Exercise requirements: Your answer must consist of exactly the lines below, starting with the line with "View analytics for the HHS.gov post" and going on through the line with "Click the Précédent", and nothing else.

Data for analysis:
^^^^
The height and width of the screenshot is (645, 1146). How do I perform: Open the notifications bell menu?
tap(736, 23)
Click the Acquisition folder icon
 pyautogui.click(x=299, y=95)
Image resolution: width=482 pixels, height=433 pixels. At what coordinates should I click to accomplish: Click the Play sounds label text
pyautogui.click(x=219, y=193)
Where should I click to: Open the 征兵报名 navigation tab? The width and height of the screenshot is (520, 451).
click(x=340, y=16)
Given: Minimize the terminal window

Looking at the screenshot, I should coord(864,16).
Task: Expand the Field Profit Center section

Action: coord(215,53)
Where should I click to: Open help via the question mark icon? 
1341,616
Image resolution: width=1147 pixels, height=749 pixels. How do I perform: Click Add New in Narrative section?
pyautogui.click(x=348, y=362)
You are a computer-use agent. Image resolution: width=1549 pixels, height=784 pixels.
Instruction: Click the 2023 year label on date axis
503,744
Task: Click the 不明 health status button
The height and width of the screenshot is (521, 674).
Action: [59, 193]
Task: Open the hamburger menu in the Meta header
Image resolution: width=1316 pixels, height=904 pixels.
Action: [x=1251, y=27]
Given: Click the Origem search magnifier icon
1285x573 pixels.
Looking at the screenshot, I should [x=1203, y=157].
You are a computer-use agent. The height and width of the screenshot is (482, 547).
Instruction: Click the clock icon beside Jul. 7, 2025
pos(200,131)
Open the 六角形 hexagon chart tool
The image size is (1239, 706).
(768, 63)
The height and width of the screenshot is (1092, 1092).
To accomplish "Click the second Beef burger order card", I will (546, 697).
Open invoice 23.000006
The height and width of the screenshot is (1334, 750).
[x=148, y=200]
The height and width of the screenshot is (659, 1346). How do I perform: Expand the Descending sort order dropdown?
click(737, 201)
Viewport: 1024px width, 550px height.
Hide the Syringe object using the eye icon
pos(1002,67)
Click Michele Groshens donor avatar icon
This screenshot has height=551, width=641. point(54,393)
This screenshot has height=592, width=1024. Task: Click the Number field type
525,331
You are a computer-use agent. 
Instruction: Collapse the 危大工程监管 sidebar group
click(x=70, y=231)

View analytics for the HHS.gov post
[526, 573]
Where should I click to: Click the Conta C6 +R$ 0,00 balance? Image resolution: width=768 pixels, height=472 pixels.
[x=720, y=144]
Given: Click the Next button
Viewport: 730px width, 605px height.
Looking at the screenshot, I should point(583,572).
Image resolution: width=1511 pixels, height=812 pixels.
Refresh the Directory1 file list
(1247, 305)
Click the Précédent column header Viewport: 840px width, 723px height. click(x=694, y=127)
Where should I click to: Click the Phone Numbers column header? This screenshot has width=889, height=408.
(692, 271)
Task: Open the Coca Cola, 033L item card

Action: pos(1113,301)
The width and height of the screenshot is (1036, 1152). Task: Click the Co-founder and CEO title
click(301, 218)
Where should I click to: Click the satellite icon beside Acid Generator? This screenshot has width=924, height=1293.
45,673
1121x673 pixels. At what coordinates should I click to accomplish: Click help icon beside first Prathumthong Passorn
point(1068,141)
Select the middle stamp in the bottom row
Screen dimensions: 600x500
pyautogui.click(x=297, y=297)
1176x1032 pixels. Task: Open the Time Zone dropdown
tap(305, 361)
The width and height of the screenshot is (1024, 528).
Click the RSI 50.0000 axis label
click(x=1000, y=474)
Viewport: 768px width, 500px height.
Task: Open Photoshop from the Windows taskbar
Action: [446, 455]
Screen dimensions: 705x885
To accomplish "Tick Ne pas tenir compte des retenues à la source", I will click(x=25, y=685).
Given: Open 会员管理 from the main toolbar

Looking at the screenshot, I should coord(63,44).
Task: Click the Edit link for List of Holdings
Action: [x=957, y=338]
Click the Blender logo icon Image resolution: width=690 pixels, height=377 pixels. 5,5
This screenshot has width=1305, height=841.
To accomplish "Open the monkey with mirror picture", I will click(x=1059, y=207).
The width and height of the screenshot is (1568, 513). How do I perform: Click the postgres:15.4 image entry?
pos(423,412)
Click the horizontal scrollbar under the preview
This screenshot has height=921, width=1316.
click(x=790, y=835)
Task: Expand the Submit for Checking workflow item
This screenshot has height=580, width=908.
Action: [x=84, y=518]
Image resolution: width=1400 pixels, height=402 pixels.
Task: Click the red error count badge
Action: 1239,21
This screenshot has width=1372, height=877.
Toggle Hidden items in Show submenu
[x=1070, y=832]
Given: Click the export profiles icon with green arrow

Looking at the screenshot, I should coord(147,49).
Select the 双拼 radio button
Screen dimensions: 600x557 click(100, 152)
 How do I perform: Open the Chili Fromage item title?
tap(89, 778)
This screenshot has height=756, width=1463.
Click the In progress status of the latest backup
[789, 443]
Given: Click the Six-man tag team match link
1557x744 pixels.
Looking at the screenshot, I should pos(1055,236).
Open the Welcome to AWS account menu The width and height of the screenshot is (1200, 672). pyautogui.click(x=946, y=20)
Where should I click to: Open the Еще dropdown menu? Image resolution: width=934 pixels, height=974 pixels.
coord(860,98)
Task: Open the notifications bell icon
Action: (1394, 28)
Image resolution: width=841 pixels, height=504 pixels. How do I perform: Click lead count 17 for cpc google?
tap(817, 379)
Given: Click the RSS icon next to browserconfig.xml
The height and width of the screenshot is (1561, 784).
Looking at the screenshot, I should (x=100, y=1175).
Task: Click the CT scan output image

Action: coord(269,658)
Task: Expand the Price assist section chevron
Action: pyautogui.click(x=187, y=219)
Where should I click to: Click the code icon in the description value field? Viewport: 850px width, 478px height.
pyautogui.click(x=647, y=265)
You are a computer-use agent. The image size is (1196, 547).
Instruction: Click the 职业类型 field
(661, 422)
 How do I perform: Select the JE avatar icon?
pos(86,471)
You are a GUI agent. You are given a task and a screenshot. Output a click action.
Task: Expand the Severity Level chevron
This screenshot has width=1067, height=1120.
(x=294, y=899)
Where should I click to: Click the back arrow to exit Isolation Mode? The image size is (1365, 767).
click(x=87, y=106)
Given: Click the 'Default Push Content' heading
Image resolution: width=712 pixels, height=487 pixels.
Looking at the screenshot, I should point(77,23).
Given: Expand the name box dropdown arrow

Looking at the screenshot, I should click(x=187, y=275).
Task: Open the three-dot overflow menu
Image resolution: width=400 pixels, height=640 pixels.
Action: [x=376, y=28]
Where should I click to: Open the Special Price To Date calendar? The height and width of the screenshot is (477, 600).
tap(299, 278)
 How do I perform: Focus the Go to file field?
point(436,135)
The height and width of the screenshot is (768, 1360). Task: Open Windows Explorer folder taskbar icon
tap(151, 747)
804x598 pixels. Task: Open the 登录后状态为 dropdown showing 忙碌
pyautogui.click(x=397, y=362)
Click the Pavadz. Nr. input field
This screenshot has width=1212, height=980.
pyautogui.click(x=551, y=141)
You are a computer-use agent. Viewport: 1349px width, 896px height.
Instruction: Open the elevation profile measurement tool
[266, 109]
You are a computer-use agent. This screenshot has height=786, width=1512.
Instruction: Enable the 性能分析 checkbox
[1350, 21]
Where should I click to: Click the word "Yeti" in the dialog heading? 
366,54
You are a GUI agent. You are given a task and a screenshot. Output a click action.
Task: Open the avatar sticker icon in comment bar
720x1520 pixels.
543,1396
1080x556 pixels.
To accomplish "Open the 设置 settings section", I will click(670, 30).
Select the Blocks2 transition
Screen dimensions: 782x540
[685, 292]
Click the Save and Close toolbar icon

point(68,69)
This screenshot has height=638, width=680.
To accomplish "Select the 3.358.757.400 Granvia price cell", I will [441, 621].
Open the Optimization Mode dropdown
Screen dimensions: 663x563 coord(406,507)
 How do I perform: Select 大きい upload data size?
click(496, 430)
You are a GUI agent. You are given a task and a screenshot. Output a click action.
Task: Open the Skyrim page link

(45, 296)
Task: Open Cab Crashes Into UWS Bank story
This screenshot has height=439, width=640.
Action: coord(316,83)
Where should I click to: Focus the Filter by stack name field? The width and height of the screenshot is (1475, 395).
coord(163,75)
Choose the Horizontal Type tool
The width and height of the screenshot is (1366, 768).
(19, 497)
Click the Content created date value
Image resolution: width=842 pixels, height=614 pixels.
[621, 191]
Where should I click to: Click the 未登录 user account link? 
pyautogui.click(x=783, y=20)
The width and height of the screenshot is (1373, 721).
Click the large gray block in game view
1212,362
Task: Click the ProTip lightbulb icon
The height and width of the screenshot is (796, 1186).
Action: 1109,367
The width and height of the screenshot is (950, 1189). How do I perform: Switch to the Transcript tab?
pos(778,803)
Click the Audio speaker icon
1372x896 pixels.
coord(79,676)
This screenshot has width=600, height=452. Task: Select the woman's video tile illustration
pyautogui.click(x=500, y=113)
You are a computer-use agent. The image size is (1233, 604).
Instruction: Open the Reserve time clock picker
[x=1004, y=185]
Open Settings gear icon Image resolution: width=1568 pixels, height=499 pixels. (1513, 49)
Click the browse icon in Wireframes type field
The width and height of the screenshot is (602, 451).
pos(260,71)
^^^^
Solution to the exercise:
View analytics for the HHS.gov post
[526, 573]
Where should I click to: Click the Conta C6 +R$ 0,00 balance? Image resolution: width=768 pixels, height=472 pixels.
[x=720, y=144]
Given: Click the Next button
Viewport: 730px width, 605px height.
Looking at the screenshot, I should point(583,572).
Image resolution: width=1511 pixels, height=812 pixels.
Refresh the Directory1 file list
(1247, 305)
Click the Précédent column header Viewport: 840px width, 723px height. click(x=694, y=127)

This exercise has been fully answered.